Bag 2
Aku coba merogoh kantong dan mengambil dompetku yang lusuh ini, kembali aku melihat uang receh sejumlah dua ratus ribu itu dan kepalaku pun mengadah keatas sambil berpikir kosong.
“Akan kubelikan apa uang dua ratus ribu ini untuk membuat Rasmi terkesan kepadaku?”
Dan kegalauan ini tak berhenti sampai disitu, Akupun mulai kehabisan bensin mobil dan mulai berhitung bensin 100 ribu… sisa 100 ribu, “kalo hanya ku belikan bensin hanya 50 ribu lebih tengsin lagi kalo sampai mobil mogok kurang minum” gerutuku.
“Apa yang bisa aku lakukan…achhhh” teriakku sambil berekspresi jengkel dan marah pada dirinya sendiri.
Ditengah-tengah kebuntuan itupun tiba-tiba..
“Aku punya ide” Akupun berteriak melompat kegirangan sambil segera bergegas memasuki mobilku
dan akupun terpikirkan untuk tidak lagi menghiraukan uang yang aku punya, pikiranku pun mulai kreatif mencari jalan keluar dengan keterbatasan yang kumiliki.
Dengan bersemangat Akupun menginjak pedal gas itu…
Berhentilah aku di sebuah apotik kecil di tepi jalan, dan keluar dari apotik aku telah membawa perban dan langsung membalutkan di lengan kiriku dengan perban itu.
Akupun memarkir mobilku diseberang rumah Rasmi.
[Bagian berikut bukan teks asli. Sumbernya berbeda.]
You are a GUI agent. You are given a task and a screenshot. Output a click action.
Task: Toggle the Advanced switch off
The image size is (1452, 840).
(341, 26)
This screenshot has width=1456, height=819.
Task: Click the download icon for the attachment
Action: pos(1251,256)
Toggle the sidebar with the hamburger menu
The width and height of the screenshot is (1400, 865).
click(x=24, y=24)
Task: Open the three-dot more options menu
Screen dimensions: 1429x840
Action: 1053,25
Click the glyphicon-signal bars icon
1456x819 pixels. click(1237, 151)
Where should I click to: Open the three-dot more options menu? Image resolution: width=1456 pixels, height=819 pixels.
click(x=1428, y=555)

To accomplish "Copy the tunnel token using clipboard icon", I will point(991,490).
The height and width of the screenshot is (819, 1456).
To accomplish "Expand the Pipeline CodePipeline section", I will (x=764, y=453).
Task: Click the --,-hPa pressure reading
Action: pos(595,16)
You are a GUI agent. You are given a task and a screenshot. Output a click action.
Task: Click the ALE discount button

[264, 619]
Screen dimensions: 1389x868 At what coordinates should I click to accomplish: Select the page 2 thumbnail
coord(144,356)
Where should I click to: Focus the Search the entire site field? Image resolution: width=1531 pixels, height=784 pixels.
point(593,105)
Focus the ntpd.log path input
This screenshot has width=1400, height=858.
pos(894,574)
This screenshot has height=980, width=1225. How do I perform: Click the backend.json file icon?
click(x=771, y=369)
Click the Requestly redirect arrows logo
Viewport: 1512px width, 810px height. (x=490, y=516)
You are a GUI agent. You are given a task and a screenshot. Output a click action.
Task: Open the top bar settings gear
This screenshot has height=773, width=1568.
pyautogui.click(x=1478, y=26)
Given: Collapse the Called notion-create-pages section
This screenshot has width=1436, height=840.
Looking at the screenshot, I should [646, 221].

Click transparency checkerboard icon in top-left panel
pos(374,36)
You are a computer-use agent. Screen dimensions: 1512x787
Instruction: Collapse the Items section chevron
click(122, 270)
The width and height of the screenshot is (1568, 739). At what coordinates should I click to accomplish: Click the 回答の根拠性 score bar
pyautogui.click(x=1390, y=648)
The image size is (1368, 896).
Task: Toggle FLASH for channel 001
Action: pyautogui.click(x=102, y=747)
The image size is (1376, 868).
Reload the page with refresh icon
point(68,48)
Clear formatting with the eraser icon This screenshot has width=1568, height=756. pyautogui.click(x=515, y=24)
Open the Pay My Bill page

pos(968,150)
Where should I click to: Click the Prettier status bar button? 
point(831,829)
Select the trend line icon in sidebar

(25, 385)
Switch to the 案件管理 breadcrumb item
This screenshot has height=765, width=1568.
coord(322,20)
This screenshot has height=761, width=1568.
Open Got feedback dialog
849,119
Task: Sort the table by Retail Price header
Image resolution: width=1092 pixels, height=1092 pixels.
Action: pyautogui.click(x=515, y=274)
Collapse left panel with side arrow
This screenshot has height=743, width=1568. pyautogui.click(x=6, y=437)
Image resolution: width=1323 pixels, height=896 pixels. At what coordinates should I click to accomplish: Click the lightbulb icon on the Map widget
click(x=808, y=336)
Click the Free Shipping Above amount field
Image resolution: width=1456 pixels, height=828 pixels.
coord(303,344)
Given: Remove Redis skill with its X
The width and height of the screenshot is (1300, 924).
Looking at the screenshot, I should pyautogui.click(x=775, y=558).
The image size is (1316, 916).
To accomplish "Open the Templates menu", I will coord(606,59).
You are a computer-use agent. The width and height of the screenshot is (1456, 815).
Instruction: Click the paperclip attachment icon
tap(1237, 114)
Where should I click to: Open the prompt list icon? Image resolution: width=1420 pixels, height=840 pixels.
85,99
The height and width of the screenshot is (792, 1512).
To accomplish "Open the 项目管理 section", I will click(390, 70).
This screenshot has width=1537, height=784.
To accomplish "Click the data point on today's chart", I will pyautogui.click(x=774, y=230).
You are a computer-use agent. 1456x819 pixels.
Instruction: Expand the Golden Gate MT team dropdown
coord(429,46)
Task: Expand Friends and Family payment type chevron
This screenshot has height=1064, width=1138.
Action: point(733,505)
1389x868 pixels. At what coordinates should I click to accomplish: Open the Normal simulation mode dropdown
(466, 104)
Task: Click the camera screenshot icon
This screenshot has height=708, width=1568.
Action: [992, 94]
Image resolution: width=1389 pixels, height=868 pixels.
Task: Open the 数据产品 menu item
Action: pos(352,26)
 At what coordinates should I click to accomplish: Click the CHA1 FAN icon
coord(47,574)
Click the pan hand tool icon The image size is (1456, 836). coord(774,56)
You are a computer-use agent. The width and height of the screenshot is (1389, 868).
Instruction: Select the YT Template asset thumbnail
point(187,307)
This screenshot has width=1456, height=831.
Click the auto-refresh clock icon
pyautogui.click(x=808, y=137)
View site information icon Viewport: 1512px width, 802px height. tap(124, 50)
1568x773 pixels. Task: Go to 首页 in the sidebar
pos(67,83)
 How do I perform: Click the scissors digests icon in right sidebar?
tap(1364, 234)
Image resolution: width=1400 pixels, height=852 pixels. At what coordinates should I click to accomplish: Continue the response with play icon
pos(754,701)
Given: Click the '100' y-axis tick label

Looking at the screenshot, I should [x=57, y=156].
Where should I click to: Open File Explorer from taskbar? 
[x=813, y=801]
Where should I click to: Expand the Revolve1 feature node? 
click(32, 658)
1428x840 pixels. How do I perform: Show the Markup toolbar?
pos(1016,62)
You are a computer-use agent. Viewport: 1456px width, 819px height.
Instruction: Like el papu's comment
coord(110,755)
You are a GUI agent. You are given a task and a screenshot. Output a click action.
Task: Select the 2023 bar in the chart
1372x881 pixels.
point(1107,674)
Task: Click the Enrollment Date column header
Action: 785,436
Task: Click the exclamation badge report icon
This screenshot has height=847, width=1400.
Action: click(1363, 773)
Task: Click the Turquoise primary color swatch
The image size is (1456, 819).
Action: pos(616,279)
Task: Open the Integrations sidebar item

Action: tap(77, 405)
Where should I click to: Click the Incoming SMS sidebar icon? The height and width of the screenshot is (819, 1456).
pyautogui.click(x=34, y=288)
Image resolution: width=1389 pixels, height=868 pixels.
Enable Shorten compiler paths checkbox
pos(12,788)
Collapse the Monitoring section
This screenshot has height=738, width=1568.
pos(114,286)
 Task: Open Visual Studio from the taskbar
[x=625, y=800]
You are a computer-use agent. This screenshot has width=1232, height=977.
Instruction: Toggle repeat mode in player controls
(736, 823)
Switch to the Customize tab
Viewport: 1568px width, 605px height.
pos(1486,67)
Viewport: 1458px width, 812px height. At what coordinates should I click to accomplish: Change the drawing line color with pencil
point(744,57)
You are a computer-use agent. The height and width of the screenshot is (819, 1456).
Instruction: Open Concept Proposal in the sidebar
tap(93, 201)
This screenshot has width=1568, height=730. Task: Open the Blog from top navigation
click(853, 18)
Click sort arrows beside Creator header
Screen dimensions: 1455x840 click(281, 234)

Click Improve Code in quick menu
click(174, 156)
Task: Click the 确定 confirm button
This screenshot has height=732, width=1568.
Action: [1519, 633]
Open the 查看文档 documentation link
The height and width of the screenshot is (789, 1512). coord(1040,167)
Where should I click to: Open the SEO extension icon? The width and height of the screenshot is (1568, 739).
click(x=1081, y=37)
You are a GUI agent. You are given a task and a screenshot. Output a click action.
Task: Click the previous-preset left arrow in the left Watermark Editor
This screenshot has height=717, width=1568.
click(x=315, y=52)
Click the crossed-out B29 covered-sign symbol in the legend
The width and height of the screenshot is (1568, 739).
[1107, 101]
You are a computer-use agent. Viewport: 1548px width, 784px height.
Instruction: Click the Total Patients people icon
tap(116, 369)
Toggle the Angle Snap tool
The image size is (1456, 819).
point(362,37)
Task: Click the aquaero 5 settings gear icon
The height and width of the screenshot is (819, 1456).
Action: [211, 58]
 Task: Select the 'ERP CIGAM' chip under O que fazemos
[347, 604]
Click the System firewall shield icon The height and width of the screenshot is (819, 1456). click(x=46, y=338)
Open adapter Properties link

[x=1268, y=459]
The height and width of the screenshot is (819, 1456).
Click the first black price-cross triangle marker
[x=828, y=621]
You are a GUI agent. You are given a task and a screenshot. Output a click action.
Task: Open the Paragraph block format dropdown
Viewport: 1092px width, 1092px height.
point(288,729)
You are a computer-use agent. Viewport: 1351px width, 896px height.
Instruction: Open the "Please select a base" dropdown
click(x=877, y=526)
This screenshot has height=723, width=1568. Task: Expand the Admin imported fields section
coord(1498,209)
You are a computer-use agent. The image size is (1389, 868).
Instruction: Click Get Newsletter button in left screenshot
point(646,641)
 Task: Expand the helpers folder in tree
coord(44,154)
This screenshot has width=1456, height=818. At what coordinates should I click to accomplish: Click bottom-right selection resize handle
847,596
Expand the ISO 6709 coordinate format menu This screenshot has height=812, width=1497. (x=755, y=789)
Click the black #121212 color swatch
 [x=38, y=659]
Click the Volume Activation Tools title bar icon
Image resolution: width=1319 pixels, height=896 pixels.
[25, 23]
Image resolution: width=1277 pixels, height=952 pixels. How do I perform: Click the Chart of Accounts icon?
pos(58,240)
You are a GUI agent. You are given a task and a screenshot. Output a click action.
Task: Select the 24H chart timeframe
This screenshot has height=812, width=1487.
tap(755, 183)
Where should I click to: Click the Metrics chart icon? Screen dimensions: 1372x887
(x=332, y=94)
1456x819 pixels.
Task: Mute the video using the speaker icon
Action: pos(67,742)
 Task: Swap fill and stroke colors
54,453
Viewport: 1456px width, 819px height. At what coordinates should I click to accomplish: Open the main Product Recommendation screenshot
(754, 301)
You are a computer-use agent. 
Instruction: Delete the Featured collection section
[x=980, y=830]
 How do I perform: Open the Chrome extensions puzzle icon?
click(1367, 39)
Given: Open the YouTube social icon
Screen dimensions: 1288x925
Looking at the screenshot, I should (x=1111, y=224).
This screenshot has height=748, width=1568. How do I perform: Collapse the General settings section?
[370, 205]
Sebagai pengagum sejati bunga desa Akupun tau dan hafal benar kapan jadwal bisa bertemu Rasmi.
Sore itu Rasmi hendak berangkat kuliah tepatnya jam 15.00, dan Aku memulai aksi drama ini..
Tiba-tiba.. Terdengar suara BRAK…., suara pintu mobil yang kututup kencang sambil ku berteriak lantang..dibumbuhi suara rintihan suara kesakitan dari mulutku yang bersandiwara ini.
“Achhhhhh…., tolooong” teriakku sambil merengek kesakitan.
Rasmi yang melihat kejadian itupun sontak terkaget sambil menjatuhkan buku-bukunya..
“Auuuuuch waduhhh toloong” spontan Rasmi menghampiriku yang kesakitan akupun berakting tdengan angan kiriku yang terbalut perban.
Saat Rasmi menengok kanan dan kiri mencari bantuan, tidak ada satupun orang yang lewat dan membuatnya tidak ada pilihan lain.